Document ID: DPWAT-ISMS-PROC-006
Version: 1.0
Owner: ISMS Manager / CISO (RMSI) — Timo Andreas Bejan
Approved by: Administrator (ADM) — Anna Boros
Effective date: 2025-11-10
Next review: 2027-02-01 (or on major change)

1. Onboarding

1. Identify supplier and service, and whether they handle DP WAT information.
2. Categorize supplier (critical/important/low-impact).
3. Perform evaluation proportionate to category (security/privacy/availability).
4. Record in supplier register.
5. Ensure contractual terms are acceptable (NDA/DPA where needed).
6. If the supplier is a professional services provider (e.g., accounting, legal) and will receive/access DP WAT information, obtain a proportional security acknowledgement using template-third-party-minimal-security-acknowledgement.

2. Annual review (for critical and important suppliers)

• Re-check vendor security posture evidence where available (e.g., ISO/SOC reports, security whitepapers).
• Review any incidents/outages and consider corrective actions or exit plans.
• Record review evidence in 07-records/<year>/supplier-reviews/.

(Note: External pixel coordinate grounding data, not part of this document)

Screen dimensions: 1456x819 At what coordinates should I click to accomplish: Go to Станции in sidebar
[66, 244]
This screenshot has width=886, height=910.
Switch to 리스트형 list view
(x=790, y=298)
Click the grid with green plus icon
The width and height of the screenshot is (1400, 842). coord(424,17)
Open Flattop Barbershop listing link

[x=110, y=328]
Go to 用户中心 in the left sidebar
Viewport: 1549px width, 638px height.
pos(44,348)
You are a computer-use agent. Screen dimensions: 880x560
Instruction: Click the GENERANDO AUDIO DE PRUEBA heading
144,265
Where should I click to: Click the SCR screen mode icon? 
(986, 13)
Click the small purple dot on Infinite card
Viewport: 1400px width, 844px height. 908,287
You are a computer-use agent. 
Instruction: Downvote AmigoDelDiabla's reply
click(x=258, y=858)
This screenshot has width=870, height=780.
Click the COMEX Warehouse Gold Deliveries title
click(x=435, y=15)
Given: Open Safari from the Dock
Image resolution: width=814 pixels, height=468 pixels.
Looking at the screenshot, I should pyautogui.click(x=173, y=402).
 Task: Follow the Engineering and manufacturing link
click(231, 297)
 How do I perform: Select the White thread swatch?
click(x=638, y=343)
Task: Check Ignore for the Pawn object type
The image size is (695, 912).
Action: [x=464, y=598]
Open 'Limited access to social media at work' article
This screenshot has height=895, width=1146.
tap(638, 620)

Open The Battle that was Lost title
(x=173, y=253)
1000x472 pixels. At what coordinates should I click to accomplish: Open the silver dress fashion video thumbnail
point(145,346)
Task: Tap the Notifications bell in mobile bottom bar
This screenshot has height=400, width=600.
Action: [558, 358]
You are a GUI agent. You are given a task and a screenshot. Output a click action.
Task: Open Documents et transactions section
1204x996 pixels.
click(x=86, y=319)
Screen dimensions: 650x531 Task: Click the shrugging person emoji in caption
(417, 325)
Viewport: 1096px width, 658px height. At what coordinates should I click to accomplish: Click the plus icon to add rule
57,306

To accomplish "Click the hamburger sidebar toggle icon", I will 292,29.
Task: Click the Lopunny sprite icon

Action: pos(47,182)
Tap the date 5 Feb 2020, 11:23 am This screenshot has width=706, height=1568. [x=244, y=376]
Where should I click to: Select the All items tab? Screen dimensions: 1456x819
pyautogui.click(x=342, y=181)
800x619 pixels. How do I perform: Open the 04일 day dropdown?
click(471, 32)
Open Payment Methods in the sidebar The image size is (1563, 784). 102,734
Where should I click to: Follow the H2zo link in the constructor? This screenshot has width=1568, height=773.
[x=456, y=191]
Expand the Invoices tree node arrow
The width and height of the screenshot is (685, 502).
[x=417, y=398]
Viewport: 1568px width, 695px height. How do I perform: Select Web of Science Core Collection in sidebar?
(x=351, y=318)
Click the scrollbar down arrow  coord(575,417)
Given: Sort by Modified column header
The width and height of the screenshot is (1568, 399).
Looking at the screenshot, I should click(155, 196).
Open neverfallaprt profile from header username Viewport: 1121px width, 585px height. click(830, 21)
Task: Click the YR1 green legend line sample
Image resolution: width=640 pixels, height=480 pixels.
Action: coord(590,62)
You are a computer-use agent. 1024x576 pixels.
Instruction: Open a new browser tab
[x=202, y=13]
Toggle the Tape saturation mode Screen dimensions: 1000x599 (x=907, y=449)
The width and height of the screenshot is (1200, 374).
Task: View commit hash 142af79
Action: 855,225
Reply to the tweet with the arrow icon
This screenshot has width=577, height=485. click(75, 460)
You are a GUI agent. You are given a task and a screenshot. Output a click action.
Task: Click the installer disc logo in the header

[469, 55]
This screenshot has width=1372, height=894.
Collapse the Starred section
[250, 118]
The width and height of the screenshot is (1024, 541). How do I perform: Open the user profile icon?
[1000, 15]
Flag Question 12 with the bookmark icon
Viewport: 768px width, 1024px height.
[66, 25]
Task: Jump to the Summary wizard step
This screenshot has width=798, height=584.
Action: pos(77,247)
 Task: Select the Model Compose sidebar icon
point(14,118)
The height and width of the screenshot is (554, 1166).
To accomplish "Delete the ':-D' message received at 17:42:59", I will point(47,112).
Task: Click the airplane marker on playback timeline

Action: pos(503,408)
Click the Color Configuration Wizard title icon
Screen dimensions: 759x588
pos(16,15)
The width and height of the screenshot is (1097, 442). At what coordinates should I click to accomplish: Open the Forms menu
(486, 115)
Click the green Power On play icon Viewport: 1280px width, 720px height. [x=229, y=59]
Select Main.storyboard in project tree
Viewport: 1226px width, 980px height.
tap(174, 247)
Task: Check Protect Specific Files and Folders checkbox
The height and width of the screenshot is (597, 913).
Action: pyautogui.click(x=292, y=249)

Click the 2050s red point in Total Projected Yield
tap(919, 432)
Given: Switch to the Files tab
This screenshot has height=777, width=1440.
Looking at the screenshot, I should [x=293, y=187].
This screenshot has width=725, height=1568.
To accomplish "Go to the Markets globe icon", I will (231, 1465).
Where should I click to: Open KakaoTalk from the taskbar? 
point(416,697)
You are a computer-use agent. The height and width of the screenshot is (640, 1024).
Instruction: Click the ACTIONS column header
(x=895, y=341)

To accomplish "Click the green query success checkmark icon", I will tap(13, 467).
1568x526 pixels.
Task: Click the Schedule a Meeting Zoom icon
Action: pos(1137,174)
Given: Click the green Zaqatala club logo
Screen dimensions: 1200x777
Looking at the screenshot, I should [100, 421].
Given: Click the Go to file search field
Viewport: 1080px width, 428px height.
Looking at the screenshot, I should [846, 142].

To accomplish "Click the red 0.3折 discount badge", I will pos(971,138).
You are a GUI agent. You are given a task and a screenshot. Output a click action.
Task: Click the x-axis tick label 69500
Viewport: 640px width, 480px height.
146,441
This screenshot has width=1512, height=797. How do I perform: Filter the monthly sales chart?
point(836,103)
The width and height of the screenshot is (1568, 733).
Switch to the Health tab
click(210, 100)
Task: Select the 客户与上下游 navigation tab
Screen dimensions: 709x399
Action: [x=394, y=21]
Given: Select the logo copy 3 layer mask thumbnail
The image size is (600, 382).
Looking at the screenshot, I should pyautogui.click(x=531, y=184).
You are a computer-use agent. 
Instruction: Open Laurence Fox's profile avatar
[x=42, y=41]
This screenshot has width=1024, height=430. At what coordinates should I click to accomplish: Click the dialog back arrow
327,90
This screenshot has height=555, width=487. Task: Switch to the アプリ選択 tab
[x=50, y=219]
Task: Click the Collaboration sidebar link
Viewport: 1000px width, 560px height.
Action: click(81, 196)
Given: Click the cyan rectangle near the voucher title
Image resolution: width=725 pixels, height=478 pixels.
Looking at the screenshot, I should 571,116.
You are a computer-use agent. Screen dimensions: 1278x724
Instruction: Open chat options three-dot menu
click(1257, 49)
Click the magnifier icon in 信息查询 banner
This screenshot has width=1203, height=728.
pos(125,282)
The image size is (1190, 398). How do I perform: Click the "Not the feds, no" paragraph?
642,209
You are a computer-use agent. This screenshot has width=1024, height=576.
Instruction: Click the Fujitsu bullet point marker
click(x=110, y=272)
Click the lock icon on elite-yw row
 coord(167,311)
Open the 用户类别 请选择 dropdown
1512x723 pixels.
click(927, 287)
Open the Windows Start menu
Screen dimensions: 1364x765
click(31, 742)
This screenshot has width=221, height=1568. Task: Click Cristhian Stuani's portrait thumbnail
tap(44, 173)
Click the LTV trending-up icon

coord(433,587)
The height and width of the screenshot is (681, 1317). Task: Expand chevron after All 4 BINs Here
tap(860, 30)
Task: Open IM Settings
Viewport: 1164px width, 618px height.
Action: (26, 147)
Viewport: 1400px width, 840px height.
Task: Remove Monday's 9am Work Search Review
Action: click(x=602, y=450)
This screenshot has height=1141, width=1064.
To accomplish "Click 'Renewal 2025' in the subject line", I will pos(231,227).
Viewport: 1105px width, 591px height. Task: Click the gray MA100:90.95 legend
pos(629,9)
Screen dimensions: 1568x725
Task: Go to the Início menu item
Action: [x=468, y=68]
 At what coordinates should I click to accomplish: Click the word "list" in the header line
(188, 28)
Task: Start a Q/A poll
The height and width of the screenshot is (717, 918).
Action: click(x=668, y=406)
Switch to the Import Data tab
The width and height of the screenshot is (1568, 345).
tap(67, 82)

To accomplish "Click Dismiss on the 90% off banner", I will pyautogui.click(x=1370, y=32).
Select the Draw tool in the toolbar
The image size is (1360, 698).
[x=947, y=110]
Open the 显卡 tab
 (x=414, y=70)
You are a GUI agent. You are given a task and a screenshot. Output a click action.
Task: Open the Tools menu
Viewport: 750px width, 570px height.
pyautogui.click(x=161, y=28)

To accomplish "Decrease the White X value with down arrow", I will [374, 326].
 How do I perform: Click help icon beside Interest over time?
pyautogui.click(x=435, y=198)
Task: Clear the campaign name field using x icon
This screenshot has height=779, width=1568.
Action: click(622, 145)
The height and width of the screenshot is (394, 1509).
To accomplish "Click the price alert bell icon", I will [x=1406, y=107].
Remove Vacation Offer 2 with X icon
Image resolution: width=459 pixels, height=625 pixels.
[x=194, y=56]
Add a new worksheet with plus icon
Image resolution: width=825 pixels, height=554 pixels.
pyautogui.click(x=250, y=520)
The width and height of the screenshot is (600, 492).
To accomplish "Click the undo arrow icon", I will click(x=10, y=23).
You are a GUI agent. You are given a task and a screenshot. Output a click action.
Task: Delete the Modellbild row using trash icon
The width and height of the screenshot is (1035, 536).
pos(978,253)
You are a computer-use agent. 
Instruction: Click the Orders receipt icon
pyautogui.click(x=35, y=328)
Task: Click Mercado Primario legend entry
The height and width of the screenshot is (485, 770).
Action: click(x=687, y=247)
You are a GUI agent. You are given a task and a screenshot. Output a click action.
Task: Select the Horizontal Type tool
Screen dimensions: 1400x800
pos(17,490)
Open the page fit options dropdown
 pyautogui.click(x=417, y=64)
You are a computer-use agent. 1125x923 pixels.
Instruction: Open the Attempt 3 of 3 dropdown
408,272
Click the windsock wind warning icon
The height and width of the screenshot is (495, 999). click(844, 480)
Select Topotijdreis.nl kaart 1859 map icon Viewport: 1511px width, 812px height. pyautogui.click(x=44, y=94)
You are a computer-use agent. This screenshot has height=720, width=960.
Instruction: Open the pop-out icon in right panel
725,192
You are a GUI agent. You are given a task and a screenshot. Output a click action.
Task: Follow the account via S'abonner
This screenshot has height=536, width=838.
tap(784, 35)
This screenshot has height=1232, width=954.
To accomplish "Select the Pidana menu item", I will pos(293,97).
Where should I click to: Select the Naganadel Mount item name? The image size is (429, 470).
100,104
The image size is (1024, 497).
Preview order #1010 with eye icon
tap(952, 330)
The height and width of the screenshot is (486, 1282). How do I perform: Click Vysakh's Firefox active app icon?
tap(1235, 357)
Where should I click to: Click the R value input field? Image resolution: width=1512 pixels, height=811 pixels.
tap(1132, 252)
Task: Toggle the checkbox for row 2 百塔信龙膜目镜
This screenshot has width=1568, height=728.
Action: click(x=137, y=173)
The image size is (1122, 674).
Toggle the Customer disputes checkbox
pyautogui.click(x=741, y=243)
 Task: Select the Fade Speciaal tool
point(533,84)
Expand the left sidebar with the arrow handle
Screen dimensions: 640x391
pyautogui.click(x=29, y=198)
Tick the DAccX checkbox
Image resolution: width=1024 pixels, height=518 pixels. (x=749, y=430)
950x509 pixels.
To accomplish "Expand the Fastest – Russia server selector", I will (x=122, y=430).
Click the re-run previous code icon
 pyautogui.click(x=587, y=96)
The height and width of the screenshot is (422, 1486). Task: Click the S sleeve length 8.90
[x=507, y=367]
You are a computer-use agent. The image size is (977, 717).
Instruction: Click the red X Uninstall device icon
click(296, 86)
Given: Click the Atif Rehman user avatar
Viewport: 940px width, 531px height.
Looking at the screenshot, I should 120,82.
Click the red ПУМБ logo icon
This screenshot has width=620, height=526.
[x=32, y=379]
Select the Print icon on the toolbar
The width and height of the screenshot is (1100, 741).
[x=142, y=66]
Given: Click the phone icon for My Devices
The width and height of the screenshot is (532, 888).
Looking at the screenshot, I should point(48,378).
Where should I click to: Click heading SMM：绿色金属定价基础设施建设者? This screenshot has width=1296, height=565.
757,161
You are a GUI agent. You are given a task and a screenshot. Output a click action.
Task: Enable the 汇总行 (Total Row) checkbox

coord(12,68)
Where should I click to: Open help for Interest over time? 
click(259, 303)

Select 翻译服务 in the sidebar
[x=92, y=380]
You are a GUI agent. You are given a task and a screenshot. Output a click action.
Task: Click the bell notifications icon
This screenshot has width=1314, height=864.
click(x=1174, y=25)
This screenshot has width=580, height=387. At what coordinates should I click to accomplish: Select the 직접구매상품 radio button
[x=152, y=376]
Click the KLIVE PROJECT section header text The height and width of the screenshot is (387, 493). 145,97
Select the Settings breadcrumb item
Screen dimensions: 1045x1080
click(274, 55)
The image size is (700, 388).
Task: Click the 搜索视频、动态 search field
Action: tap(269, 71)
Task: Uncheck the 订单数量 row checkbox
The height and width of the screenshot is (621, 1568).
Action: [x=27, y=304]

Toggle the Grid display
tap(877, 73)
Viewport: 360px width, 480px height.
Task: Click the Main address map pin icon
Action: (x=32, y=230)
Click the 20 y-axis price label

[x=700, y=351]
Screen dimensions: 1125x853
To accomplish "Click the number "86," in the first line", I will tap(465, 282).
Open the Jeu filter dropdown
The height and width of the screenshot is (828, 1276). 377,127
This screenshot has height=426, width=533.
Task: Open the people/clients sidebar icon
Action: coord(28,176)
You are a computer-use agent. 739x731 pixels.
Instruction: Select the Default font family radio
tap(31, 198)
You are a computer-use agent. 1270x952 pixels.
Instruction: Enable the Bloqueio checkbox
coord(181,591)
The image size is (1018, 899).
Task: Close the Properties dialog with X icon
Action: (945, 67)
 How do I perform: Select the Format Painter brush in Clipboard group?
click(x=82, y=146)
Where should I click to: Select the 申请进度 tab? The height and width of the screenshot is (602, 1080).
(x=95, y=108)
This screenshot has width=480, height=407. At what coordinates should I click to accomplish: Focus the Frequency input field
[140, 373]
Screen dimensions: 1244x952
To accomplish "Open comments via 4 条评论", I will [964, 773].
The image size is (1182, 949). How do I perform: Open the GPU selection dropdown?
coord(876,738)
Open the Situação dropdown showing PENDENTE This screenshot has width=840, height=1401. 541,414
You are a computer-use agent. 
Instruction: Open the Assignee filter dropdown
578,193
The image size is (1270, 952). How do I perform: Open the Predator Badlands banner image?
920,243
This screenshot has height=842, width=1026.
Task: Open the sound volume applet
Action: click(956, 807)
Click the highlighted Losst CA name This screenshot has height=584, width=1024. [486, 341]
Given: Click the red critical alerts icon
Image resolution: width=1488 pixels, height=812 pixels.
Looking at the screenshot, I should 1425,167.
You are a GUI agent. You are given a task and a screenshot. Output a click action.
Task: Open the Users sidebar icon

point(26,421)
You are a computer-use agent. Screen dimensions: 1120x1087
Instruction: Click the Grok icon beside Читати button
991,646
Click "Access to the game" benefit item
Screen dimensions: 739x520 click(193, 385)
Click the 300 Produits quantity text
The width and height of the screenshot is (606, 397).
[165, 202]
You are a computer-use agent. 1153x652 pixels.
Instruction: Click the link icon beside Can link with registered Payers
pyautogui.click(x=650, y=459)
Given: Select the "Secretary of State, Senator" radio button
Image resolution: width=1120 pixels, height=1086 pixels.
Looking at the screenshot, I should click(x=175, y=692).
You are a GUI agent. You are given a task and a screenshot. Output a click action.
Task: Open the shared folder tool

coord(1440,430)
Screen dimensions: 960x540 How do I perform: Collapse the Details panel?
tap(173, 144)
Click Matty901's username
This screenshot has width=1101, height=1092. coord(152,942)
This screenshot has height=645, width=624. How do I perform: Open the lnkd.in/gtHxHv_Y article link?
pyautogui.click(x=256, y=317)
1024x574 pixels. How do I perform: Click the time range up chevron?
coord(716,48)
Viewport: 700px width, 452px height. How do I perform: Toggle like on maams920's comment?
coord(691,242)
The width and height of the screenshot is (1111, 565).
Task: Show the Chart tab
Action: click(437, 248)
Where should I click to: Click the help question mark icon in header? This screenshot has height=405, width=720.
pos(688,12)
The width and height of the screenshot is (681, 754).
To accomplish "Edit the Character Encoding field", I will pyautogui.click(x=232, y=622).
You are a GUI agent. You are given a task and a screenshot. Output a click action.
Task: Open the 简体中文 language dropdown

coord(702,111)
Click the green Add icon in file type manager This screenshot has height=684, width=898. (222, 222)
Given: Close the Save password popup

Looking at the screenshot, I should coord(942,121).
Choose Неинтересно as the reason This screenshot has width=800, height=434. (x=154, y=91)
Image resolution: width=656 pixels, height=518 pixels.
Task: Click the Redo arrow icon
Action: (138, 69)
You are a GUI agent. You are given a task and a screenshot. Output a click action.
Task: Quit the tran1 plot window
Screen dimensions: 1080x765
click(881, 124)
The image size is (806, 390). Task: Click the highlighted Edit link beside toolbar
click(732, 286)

3. SaaS and cloud provider verification

For SaaS and cloud providers (e.g., Google, GitHub, AWS, Azure, Cloudflare), DP WAT verifies security posture by:

1. Checking the vendor's security/trust documentation (security whitepapers, trust center).
2. Confirming relevant certifications (ISO 27001, SOC 2 Type II).
3. Reviewing standard terms (DPA, acceptable use) for GDPR compliance where applicable.
4. Noting any significant security incidents affecting DP WAT services.

This verification is recorded in a supplier review record. DP WAT does not negotiate custom security terms with major SaaS providers; instead, we select reputable vendors with strong security programs and verify their published security posture.

4. ICT supply chain considerations

DP WAT manages ICT supply chain risk by:

• Selecting reputable, established vendors with demonstrated security programs (certifications, security teams, incident response).
• Preferring vendors with transparent security practices (published security documentation, compliance reports).
• Monitoring vendor security announcements and advisories.
• Maintaining awareness of vendor dependencies and considering alternatives where single-vendor risk is material.

5. Low-impact and general services suppliers

For low-impact suppliers that do not access DP WAT information systems (e.g., travel booking, car services, insurance, training):

• DP WAT uses reputable, established providers.
• No formal security evaluation is required.
• Record in supplier register for completeness.
• Standard consumer/business terms apply.

Examples: airlines (Lufthansa, TAROM, HiSky), hotel booking (Booking.com), car leasing (Autonom), insurance (NN Asigurari).

6. Third-party consultants and contractors (PFA/SRL)

For IT contractors and consultants (PFAs, SRLs) who access DP WAT or customer systems:

• Selection based on technical competence and professional reputation.
• Policy acknowledgement required (see 04.01-people-onboarding-offboarding-and-third-parties).
• Access provisioned per 04.02-access-request-changes-and-offboarding.
• Recorded in access register and training register.